I also got some good feedback from the Human Kinetics rep on my SDRE series. She spent time looking at my draft book and we discussed how this probably is best presented in YouTube format, which was the original idea. She also thought a podcast with senior runners done well could be well received. For me, this was probably the most important takeaway from the conference. In a way, it’s back to Square 1, but this development is really part of a continuum.
Here are a few snippets I heard at the conference:
- Trail running has grown 231% in the past 10 years and participants are getting older with the average age now 39.5 years old.
- High Intensity Functional Training (HIFT) is different from HIIT (High Intensity Interval Training), which is largely focused on improving cardiovascular capacity. HIFT combines cardiorespiratory and strength training, and as such is considered “concurrent training.”
- In endurance athletes, Total Energy Expenditure, or TEE, is not simply adding the caloric cost of exercise to baseline needs. Rather, highly trained individuals tend to be more metabolically efficient, thus not needing as much incremental caloric intake as expected.
- Running, per se, has minimal effect on bone density. Running does help to build and maintain muscle, but bone density requires something more, such as weight training, plyometrics, or single leg hopping.
- Perhaps not surprising, data on senior runners is limited, and very few seniors are involved in this research. I observed this when I first entered this field and it continues to be so. This suggests there is a need for something like Senior Distance Running Essentials.
- A lot was presented about developments in wearable technology. Studies show high variability in accuracy of internal movements, though that continues to improve. Rather GPS tracking, using external satellites, is more reliable.
- The medical director of the Boston Marathon indicated there is a team of 18,000 professionals supporting the runners. A conundrum they face is discerning who needs help.
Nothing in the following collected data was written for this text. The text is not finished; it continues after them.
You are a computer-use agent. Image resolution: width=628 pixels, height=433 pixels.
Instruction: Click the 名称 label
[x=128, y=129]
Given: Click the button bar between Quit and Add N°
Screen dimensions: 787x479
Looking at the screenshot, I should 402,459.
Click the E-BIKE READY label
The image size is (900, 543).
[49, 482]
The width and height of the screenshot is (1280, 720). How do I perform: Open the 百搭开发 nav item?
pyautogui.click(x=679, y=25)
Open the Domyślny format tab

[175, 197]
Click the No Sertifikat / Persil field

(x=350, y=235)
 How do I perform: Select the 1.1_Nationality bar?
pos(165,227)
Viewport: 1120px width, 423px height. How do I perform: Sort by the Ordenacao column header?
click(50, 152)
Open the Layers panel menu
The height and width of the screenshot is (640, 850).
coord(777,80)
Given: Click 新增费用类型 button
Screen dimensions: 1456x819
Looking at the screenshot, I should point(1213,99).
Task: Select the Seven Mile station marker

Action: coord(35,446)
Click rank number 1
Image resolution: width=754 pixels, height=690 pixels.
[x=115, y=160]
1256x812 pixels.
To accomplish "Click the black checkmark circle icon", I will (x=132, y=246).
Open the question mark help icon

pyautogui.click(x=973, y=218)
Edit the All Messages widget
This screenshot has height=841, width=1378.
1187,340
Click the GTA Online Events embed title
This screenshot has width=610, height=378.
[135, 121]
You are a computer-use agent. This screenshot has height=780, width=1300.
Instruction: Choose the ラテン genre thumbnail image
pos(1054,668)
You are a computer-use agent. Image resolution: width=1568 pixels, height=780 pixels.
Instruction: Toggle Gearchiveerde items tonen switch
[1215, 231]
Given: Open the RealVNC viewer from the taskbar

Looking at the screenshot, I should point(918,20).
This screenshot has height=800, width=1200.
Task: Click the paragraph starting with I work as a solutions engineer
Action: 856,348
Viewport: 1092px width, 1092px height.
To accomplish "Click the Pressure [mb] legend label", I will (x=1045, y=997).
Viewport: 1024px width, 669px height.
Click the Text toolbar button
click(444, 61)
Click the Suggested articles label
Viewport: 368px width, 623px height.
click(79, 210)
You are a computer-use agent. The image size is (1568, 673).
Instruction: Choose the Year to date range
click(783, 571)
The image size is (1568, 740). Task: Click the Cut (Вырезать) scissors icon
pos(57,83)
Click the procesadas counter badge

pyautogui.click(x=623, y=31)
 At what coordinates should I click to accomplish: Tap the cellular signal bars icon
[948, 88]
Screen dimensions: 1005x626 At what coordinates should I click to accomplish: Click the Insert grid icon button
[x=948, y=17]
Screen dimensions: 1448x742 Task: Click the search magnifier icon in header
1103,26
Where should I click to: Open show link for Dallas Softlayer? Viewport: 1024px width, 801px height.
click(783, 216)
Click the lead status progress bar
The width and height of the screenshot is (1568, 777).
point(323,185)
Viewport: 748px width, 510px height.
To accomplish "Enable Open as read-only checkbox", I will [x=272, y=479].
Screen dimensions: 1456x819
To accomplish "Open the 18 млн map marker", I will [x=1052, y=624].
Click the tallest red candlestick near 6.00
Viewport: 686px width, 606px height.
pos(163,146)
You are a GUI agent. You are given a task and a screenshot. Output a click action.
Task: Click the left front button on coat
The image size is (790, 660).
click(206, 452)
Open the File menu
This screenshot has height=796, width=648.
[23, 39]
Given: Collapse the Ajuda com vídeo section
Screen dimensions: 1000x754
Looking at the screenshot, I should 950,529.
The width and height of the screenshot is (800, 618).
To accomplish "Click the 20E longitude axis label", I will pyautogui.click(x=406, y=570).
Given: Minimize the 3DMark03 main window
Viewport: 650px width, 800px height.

Wearables are likely to help fill this gap. They have been tested in races with up to 500 runners monitoring vital signs during races using color coded monitors indicating a runner is in trouble before they come into sight of medical staff. Sensors may be embedded in clothing in the near future for this purpose.
I was also glad Jon Waldron, fellow senior runner and reviewer of SDRE, was able to connect with Human Kinetics and get some good feedback on a pending book he is writing related to coaching high school students. I truly believe such a book, drawing from Jon’s own experience over 24 years of coaching, has great potential to touch many lives.
Next year the conference is in Atlanta. Not as close as Boston, but a direct flight from Burlington takes less time than driving to Boston. A lot can happen between now and then. But it’s on my calendar!